■ PROBLEM
Rewrite the stretch of material below, from the line containing "Click the grey 回复 reply button" through the line containing "click(x=77, y=260)", swapping "screenshot" for "screen capture" and keeping everything else the same. Leave the pictures out.

■ MATERIALS PROVIDED

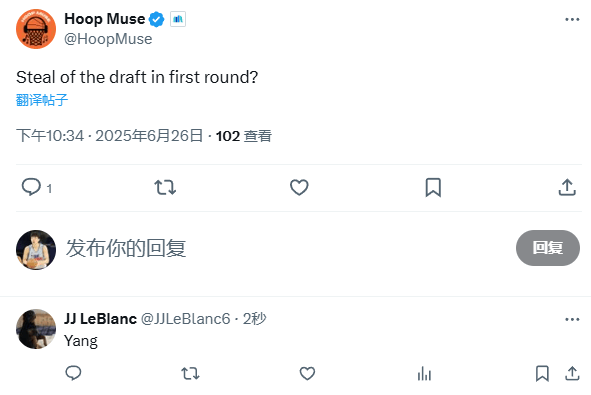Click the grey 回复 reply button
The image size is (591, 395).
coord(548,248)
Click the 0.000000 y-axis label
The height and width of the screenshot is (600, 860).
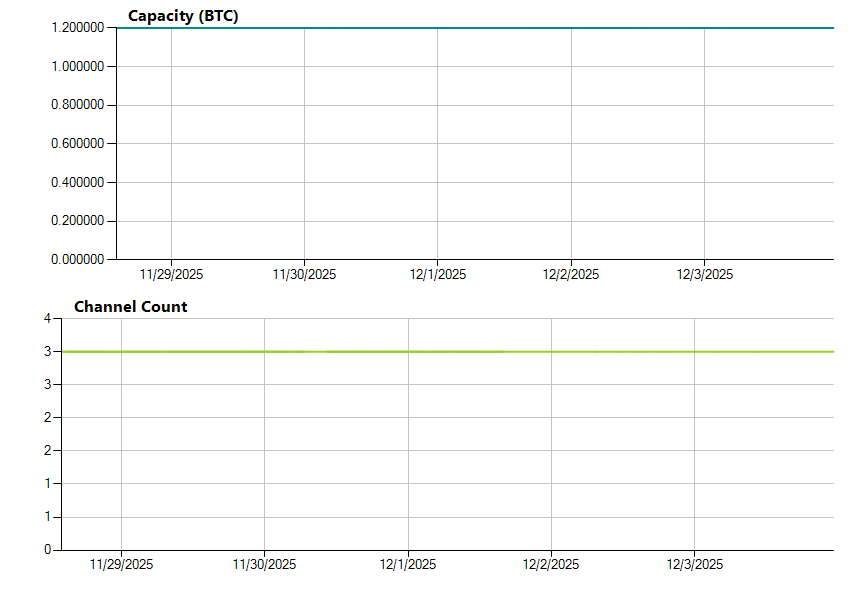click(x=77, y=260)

...

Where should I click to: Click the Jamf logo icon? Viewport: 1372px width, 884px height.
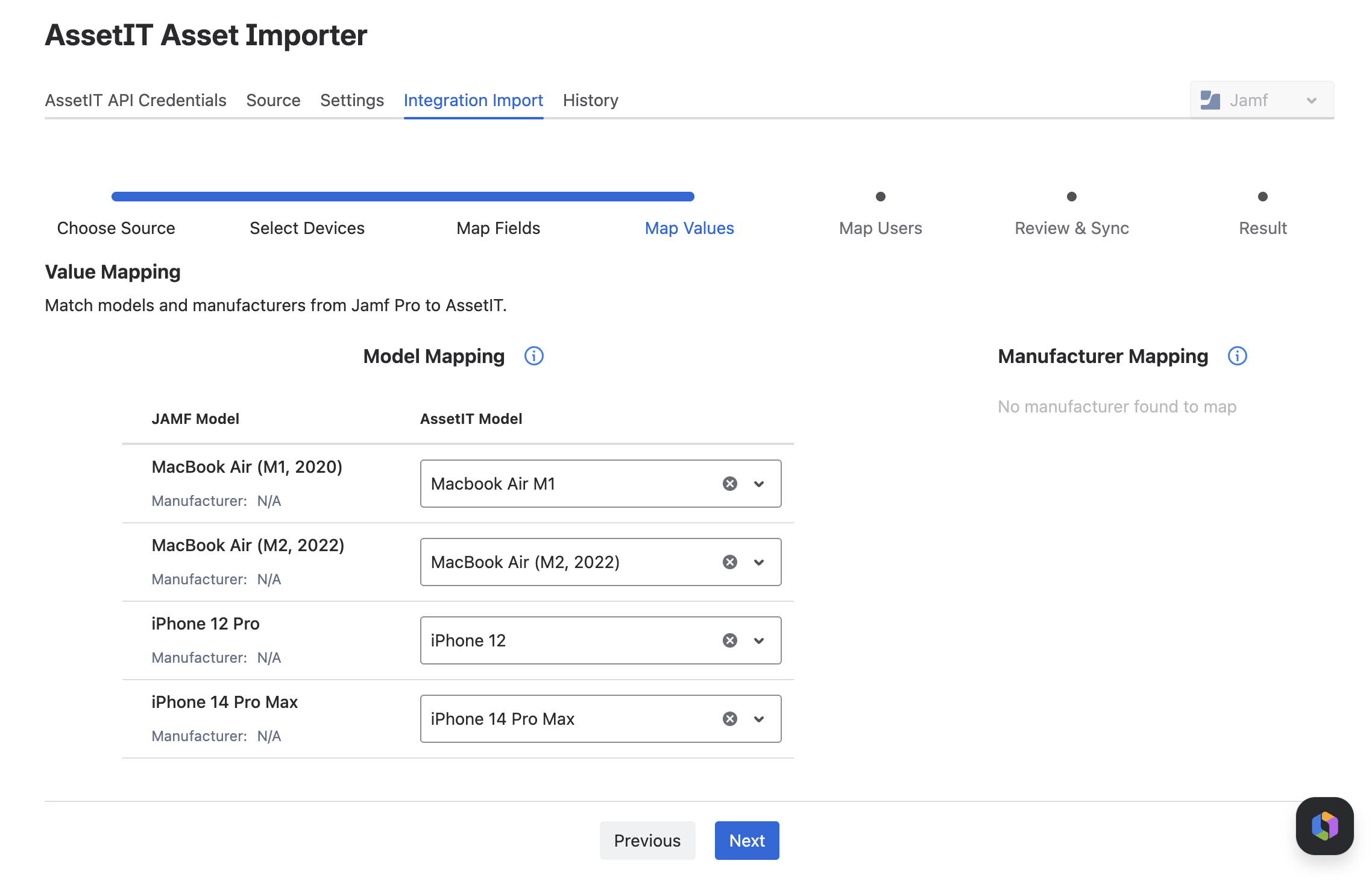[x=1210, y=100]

■ CORRECT RESULT
Click the grey 回复 reply button
The image size is (591, 395).
coord(548,248)
Click the 0.000000 y-axis label
The height and width of the screen capture is (600, 860).
click(x=77, y=260)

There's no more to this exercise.